Passage —
This paper contains 17 sections, 6 equations, 3 figures, 2 tables.

Figures (3)

  • Figure 1: Conceptual framework of the task-adaptive MC-PRC. The diagram illustrates the MC channel (transmitter, diffusion, receiver) with labels for the "Biophysical Control Knobs" (D, d, kon, etc.). Three equations are labeled and shown to explain the mechanism of the PRC which are analyzed further in Section 2A.
  • Figure 2: a)Task-Specific Clustering of Optimal Biophysical Parameters. A parallel coordinates plot visualizing the top 10 best-performing parameter sets discovered by Bayesian optimization(200 deterministic model trials) for each of the three computational tasks. Each colored line represents a single, complete parameter set. The vertical axes correspond to the seven(also $K_D$, defined as $k_{off}/k_{on}$) biophysical parameters that were optimized. Clustering patterns emerge between the Forecasting task (blue), the Transformation task (red) and the Hybrid task (green). This visualization provides strong insight for the possibility of distinct, task-adaptive operational regimes in the MC-PRC. The "Memory Window Length" refers to a readout hyperparameter, included in the optimization, defining the number of recent reservoir states used for prediction. b)Demonstration of task-adaptability through performance comparison. The chart shows the NRMSE error for three distinct computational tasks on deterministic model when performed with parameter sets optimized for each specific task. The lowest error for each task is achieved only when using its corresponding matched parameter set, visually confirming that reconfiguring the reservoir's biophysical parameters is critical for high performance.

(Collection entries)

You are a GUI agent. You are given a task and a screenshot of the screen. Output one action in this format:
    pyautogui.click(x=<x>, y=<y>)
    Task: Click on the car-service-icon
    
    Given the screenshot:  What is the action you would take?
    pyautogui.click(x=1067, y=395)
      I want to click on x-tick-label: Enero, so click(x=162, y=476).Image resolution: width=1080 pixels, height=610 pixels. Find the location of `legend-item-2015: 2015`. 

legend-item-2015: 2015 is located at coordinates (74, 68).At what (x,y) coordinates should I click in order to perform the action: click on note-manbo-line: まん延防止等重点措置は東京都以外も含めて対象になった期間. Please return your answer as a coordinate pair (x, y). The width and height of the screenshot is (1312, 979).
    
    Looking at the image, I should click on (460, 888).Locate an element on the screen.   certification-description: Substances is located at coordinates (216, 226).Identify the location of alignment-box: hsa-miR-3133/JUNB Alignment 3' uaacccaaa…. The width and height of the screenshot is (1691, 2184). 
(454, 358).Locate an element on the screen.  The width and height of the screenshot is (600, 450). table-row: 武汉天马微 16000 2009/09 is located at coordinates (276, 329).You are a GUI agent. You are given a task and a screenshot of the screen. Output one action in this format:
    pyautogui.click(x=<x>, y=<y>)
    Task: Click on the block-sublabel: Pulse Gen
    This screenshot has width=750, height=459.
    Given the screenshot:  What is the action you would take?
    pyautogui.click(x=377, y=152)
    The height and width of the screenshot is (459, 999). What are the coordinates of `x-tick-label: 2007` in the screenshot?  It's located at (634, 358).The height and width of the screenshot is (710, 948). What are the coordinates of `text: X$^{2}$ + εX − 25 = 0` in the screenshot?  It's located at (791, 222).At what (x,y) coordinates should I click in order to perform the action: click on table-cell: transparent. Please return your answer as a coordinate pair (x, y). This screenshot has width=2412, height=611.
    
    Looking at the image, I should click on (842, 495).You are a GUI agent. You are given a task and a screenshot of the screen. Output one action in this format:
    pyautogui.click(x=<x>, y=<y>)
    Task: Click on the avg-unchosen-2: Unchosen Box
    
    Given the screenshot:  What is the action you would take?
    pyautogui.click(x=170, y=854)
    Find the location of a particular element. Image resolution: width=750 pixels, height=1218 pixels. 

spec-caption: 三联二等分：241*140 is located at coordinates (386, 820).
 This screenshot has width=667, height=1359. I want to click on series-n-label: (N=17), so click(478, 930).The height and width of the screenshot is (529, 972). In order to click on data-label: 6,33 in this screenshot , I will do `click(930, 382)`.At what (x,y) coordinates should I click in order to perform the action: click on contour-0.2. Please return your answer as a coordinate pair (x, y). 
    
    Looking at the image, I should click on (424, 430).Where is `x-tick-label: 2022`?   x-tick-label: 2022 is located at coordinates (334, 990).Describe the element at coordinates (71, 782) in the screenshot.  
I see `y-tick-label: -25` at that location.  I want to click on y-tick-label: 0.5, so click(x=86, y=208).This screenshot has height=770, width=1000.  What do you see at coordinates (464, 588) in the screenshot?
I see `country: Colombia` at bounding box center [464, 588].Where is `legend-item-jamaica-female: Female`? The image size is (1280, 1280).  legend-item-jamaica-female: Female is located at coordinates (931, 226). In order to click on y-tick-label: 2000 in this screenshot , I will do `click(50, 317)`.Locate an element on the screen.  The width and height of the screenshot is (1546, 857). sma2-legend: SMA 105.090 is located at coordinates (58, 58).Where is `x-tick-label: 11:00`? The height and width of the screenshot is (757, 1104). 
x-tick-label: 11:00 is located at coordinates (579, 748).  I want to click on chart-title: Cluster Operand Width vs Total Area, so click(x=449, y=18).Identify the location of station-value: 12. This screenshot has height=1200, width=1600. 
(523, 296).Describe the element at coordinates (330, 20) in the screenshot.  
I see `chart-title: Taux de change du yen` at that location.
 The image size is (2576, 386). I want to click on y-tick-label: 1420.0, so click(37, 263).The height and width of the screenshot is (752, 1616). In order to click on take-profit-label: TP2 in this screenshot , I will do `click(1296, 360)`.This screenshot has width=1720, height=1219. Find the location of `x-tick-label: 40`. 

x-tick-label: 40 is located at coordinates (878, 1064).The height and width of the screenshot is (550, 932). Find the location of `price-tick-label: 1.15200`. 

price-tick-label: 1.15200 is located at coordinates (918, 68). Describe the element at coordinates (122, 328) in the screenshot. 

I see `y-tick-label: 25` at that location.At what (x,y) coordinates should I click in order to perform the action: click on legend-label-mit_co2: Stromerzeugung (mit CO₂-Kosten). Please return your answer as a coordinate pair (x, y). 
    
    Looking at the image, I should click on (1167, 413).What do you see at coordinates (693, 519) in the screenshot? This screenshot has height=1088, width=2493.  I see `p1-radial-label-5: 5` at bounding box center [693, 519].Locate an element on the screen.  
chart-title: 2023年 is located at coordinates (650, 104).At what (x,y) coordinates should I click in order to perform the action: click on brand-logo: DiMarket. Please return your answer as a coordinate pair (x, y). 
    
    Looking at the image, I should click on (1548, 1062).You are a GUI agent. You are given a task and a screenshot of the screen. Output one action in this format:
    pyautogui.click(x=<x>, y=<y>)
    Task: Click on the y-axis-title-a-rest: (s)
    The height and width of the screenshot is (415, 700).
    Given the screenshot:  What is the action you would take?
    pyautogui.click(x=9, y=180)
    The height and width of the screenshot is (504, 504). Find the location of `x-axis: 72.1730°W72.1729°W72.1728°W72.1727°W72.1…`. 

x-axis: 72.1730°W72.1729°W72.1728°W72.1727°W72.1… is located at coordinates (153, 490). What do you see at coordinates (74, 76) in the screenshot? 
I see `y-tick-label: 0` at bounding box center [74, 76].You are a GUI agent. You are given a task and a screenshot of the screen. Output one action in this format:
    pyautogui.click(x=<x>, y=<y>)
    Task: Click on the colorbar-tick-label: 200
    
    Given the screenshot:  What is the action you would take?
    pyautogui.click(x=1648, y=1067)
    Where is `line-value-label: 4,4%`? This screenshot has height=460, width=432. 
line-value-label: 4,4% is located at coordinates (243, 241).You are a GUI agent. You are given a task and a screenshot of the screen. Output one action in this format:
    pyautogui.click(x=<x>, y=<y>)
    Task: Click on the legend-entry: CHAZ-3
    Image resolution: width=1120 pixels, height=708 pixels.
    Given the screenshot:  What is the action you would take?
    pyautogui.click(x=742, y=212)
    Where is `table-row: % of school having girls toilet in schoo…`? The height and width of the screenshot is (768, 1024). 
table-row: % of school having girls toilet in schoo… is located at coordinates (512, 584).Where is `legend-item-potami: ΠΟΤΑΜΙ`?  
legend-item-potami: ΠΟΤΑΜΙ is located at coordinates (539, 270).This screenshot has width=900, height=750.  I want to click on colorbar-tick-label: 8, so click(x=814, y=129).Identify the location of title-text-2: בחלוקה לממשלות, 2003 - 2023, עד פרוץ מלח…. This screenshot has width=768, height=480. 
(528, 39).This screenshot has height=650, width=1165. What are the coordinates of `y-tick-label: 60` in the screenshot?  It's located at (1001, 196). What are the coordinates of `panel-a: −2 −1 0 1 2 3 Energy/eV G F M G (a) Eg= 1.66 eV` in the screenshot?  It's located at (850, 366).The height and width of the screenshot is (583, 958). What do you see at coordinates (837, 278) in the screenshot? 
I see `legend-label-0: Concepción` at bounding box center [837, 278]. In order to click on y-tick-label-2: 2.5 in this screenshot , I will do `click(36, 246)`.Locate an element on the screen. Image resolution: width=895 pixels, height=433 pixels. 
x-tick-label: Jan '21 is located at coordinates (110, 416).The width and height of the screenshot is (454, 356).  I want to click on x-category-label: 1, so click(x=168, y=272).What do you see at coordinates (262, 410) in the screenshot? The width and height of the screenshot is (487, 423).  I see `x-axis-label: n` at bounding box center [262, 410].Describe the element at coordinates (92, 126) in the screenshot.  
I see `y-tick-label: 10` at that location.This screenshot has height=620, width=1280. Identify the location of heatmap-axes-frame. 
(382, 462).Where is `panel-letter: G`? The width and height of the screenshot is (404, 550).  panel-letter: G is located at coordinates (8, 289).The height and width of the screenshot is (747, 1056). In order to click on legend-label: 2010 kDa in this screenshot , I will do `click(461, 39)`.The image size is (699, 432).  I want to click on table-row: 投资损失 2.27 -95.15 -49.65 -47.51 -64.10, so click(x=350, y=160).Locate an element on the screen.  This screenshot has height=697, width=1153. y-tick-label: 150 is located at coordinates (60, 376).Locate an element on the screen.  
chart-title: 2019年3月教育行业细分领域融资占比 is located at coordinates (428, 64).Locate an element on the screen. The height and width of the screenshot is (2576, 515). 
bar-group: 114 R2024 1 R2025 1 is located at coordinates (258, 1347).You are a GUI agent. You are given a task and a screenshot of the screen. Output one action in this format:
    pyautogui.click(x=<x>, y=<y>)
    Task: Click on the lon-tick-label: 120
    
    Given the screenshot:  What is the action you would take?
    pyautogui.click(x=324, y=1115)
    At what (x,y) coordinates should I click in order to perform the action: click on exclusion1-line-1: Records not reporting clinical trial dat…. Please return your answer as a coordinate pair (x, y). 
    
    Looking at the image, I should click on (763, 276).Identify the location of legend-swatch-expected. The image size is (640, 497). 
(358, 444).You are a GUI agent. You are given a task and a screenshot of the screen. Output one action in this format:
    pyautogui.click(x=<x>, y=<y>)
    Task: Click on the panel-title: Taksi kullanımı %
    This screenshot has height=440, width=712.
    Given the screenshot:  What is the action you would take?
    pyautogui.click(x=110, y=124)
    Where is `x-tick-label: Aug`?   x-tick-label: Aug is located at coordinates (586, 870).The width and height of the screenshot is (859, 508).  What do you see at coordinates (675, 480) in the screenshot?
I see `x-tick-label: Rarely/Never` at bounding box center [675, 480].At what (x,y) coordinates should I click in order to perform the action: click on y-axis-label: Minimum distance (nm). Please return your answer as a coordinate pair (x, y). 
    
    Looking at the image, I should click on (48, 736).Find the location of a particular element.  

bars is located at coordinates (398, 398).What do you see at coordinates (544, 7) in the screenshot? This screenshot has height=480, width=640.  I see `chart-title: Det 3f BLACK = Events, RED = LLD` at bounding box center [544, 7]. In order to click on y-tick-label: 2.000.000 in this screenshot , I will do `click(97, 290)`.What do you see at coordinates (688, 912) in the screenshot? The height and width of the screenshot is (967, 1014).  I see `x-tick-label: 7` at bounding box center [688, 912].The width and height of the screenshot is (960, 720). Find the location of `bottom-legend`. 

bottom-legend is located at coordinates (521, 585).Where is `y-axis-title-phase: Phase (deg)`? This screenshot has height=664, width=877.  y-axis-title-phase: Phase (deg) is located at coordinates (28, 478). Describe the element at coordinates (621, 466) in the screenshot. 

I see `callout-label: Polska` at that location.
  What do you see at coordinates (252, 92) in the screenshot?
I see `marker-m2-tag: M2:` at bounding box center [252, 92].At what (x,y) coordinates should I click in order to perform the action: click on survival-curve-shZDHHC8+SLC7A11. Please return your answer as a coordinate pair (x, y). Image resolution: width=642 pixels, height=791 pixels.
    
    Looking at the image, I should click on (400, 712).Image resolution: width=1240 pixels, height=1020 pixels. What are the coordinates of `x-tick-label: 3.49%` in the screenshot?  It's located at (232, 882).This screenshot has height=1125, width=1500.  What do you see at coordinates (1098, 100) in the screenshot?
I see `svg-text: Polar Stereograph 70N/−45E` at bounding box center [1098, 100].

Exercise requirements —
1. In the figure list, what color marks the Transformation task in Figure 2?
2. Print the stretch of the figure list from "Figures (3)" through "in Section 2A.".

Outputs for the tasks —
1. Red.

2.
Figures (3)

  • Figure 1: Conceptual framework of the task-adaptive MC-PRC. The diagram illustrates the MC channel (transmitter, diffusion, receiver) with labels for the "Biophysical Control Knobs" (D, d, kon, etc.). Three equations are labeled and shown to explain the mechanism of the PRC which are analyzed further in Section 2A.